**Page excerpt**
::::::::::
This paper sets the goal to explore the potential of parallelism in future network systems in combination with simple and unified coding in multiple layers, to solve system performance, cross-layer design and network resource utilization problem. We choose random linear network coding (RLNC) as unified coding scheme between Ethernet and optical (physical) layers. RLNC is known for its capability to allow a recoding without prior decoding resulting in two main advantages that eliminate the need i) for cross-layer coordination, or optimization of resources and ii) for exchange of code information. We take the following approach to system analysis and modeling. A serial data traffic is split into discrete parallel parts (frames) in the electronic end-system (Ethernet) that are assigned several parallel optical interfaces and paths in the optical network. A distributed and composable cross-layer coordination is based on RLNC, which can be employed in both layers. In this system, we analytically derive the expected values of differential delay in a generic parallel network system, whereby the number of parallel paths in the network maybe equal or larger than the number of parallel Ethernet lanes in the end-system. We furthermore derive the upper and lower bounds on the resulting queue size at the receiver, with and without RLNC. We analyze and compare the networks with optimal (without RLNC) and random routing (with RLNC) in the network, and show that RLNC can significantly reduce, and even eliminate, the path computation complexity and need for optimal routing. The theoretical results are validated by simulations, and show that the required storage at receiver in the parallel Ethernet system with RLNC is always smaller than in an Ethernet-over-optical system without RLNC, and that irrespectively of the routing scheme. We also show that by carefully selecting the level of parallelism in the Ethernet and optical network systems, the cross-layer interactions can be designed in a simple and practical fashion.

The rest of the paper is organized as follows. Section II discusses prior art and summarizes our contribution. Section III presents the parallel network system model. Section IV focuses on modeling of the expected differential delay and derives lower and upper bounds on skew queues at the receiver. Section V shows analytical and simulation results. Conclusions are drawn in Section VI.

Ii Related work and our contribution

From the functional perspective, some aspects of previous work bear resemblance with our concept of multichannel transmission and multi-interface nodes, but none of the previous work is directly applicable without a critical consideration. Various signal multiplexing technologies, for example, Wavelength Division Multiplexing (WDM), Polarization Division Multiplexing (PDM), Space Division Multiplexing (SDM) or elastic optical Frequency Division Multiplexing (OFDM), differ in the ways to realize physical links and impact the system design differently. Given the broad range or related topics, this section reviews those aspects of the state of the art that we find relevant to the idea of parallelism in optical network systems, whereby specific parts of it, like RLNC, are to be seen as tools used in combination with, and not as solutions for, network system parallelism.
::::::::::
**Information shown**
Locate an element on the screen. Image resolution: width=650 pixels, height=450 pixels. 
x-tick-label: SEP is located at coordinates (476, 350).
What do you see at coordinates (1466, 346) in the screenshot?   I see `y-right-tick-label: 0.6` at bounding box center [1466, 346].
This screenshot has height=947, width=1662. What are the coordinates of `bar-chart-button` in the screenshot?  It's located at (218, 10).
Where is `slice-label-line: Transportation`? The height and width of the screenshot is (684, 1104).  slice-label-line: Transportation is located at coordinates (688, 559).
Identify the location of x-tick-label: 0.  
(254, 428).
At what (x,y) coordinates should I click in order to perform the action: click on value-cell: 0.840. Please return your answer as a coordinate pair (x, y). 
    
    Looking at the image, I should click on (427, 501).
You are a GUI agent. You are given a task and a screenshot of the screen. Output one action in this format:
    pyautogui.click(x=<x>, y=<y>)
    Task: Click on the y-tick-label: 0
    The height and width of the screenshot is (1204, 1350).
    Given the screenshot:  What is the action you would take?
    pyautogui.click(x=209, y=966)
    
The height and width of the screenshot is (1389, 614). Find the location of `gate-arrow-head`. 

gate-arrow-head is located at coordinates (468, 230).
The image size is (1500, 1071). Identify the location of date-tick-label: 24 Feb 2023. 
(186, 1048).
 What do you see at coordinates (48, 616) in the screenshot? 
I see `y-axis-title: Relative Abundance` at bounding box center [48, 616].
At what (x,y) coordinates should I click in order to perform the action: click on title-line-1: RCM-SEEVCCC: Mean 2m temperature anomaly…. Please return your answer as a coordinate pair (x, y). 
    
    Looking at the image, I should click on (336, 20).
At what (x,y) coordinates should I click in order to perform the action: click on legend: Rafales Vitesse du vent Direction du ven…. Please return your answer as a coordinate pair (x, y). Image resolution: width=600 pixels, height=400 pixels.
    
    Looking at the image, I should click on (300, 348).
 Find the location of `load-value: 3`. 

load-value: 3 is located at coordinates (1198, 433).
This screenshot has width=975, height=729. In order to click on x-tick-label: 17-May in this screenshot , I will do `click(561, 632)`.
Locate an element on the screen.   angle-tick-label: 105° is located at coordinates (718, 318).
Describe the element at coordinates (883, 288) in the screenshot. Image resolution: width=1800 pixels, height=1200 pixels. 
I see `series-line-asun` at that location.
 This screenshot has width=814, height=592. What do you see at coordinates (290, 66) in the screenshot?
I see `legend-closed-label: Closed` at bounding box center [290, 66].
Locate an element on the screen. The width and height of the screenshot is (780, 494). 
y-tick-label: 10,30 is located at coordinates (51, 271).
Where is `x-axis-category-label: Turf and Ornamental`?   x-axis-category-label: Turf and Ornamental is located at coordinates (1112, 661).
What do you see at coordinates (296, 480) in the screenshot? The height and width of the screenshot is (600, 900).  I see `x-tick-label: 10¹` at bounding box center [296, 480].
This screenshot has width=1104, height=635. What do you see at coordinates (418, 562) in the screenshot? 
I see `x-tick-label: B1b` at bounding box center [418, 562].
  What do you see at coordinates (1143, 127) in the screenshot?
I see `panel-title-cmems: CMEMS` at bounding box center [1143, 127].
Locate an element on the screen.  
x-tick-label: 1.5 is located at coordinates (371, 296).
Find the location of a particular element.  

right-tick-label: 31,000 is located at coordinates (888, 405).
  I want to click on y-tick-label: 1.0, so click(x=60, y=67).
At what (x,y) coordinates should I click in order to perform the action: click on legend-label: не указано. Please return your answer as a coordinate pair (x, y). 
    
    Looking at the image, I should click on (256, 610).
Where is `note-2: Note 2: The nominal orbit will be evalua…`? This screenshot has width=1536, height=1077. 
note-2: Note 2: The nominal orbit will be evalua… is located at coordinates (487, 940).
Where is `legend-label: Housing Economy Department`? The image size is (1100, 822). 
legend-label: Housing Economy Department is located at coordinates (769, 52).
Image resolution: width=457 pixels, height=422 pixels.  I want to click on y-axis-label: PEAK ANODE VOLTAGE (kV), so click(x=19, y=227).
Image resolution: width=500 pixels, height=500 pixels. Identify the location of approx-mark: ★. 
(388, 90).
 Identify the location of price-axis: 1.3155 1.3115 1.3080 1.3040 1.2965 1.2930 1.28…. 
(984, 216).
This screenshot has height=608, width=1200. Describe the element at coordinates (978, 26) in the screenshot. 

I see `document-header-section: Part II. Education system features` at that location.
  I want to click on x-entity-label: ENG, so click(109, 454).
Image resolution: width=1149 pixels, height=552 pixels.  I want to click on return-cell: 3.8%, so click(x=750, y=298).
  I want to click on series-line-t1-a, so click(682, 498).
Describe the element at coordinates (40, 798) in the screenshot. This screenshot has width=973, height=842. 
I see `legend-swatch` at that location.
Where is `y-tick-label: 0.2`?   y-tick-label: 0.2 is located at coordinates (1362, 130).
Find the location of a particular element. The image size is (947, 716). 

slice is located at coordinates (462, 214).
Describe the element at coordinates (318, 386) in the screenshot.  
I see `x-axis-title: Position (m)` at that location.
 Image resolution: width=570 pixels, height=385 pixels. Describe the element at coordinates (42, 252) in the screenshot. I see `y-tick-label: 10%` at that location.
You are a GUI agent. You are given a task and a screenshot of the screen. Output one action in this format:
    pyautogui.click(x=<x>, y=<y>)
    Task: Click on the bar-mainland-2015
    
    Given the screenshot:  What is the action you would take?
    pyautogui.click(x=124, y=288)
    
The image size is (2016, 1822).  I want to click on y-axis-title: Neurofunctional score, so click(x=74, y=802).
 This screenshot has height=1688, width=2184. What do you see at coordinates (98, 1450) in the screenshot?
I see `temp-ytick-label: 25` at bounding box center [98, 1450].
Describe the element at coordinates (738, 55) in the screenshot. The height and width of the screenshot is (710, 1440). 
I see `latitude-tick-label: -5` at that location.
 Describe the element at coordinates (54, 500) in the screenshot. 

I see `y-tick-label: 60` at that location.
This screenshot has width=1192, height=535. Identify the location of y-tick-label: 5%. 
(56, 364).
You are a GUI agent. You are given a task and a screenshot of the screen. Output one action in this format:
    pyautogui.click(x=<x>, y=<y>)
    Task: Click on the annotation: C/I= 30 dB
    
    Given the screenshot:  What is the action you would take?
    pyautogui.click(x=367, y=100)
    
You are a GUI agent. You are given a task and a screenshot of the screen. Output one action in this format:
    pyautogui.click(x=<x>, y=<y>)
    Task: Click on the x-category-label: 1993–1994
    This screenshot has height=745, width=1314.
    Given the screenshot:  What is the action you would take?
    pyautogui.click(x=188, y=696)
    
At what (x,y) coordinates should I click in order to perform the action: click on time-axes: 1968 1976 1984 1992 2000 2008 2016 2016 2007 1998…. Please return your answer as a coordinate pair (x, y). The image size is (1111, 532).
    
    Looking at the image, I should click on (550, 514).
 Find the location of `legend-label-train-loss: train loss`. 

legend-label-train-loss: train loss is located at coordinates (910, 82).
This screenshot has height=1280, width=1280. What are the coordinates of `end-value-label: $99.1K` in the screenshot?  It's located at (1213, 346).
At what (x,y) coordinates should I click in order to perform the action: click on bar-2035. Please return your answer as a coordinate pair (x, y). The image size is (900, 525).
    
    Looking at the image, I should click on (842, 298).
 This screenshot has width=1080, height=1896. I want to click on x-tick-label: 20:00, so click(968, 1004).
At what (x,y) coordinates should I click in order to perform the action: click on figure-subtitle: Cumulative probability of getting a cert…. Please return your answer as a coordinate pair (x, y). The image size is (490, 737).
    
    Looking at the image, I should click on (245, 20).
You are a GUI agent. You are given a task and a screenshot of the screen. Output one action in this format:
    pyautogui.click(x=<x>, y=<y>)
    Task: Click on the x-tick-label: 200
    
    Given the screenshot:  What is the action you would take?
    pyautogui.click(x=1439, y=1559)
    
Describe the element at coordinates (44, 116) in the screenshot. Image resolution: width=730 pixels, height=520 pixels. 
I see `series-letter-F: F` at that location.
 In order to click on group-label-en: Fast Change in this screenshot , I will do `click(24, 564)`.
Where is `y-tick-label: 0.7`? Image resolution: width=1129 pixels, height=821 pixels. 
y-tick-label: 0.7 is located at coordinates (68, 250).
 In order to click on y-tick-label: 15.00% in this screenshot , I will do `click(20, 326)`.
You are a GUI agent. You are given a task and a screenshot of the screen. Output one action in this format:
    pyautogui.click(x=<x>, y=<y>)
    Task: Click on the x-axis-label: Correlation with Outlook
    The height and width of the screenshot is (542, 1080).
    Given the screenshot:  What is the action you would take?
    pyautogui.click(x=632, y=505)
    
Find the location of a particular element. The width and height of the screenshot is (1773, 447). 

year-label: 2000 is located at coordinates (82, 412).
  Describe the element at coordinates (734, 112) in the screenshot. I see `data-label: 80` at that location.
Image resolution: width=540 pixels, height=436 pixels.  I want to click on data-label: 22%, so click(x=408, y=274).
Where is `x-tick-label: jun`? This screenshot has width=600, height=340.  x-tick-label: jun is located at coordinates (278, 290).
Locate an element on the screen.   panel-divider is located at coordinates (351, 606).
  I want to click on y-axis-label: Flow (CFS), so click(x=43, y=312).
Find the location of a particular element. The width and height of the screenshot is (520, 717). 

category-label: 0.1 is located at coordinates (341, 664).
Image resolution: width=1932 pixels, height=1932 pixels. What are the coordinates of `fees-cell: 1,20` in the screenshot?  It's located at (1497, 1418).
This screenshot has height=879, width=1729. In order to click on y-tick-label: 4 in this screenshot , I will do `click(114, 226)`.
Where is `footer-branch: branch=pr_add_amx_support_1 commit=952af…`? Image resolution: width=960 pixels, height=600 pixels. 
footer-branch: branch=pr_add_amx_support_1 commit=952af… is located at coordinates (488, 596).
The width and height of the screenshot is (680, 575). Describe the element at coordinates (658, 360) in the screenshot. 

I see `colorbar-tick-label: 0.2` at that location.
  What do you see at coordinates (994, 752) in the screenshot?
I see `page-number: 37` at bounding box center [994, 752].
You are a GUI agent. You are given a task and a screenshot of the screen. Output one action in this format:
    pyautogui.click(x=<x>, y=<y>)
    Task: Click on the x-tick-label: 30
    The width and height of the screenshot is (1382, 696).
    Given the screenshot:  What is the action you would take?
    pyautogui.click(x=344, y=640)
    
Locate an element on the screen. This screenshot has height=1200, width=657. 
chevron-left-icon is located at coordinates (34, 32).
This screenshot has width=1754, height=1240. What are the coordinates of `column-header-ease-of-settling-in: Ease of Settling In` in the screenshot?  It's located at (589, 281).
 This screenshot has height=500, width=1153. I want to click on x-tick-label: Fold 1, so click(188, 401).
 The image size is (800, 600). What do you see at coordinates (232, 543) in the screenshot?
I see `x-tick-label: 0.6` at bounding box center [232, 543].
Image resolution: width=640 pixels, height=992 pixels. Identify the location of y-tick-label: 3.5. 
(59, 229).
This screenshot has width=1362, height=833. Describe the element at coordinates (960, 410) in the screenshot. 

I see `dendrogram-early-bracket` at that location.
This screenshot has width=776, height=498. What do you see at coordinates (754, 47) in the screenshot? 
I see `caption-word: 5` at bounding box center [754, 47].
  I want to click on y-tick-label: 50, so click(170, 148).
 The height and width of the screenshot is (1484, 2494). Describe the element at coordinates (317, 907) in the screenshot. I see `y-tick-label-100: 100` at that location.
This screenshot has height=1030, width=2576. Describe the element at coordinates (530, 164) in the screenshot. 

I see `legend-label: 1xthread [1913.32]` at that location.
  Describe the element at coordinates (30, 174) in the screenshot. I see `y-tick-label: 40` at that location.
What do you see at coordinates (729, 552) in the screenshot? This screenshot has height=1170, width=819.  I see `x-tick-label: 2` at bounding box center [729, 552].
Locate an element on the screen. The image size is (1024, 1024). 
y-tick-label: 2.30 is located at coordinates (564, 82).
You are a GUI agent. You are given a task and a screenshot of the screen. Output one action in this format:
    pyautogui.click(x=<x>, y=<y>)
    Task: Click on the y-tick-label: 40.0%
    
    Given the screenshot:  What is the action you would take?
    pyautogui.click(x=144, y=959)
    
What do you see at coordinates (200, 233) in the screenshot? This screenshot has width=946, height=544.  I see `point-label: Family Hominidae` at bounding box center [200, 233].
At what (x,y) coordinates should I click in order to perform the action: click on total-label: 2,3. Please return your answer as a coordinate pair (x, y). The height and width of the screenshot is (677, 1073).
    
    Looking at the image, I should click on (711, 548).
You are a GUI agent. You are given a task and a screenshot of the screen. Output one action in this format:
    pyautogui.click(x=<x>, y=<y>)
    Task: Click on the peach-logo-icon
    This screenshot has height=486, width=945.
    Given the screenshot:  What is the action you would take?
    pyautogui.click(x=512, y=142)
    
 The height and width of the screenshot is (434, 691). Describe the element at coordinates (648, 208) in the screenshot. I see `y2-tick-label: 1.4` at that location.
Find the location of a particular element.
::::::::::
**Tasks to perform**
1. In the paper excerpt on parallel Ethernet and optical network systems, what coding scheme is chosen as the unified coding between the Ethernet and optical layers?
2. Extend the paper excerpt on parallel Ethernet and optical network systems by writing what follows its final sentence.

**Answers by item**
1. Random linear network coding (RLNC).

2.
Ii-a Multilane Distribution in High-Speed Ethernet

The 100/400 GE standards in IEEE 802.3 [1, 2] define Multiple Lane Distribution (MLD) systems with parallel interfaces. In these systems, high-speed Ethernet signals are distributed onto multiple lanes in a round robin fashion, with data rate at 40/100 Gbps perfectly compatible with optical channel rates in Optical Transport Networks (OTNs) [3, 4]. It should be noted that MLD in high-speed Ethernet defines cross-layer system requirements different from inverse multiplexing. The latter technique is standardized in IEEE802.3 as the so-called Link Aggregation, supported by the Link Aggregation Control Protocol (LACP). In optical transport networks (OTN) and synchronous optical network (SONET) standards, the inverse multiplexing is also defined, as Virtual Concatenation (VCAT). In fact, MLD does not require inverse multiplexing techniques, albeit their proven ability to implement dynamic skew compensation mechanism as studied in [5] and [6]. Instead, MLD enables parallel lanes to be mapped to parallel interfaces and channels in the optical layer, allowing the implementation and management of cross-layer interactions, similar to what has been shown Layers 3 and above [7]. Past work also used Layer 2 switching concepts, particularly OpenFlow, in conjunction with multipath TCP (MPTCP) [8].

Ii-B Parallelism vs. multipath routing

Our approach utilizes concepts known from similar to multipath routing in layer 3, but extends the same to the network with multiple end-system interfaces. The number of the multiple network end-points can be dynamically configured, which creates not only new network abstractions, but also new routing optimization problems, since the number of end-points is usually matched to the number of routes in the network. In high-speed Ethernet systems, frames are distributed onto multiple lanes (4, or 10 lanes) in a round robin fashion, with data rates perfectly compatible with the corresponding number of optical channel rates in Optical Transport Networks (OTNs) [3, 4].

In the optical layer, the elastic (cognitive, flexible) optical networks, optical transponders (OTP) have evolved from fixed or mixed-line-rate (MLR) to bandwidth-variable (BV) to sliceable-BV [9, 10] to serve various low-capacity (e.g., 40G) and high capacity (400G) demands. The sliceable bandwidth-variable transponders (SBVTs), also called multiflow optical transponder (MF-OTP), maps traffic flows coming from the upper layers (e.g., Internet flows) to multiple optical flows. Moreover, recent work showed that parameters of multiflow optical transponders can be software programmed [11]. These systems are different from parallel network systems, since the Internet traffic flows cannot be dynamically configured to map the optical routes, for instance with an software defined routers.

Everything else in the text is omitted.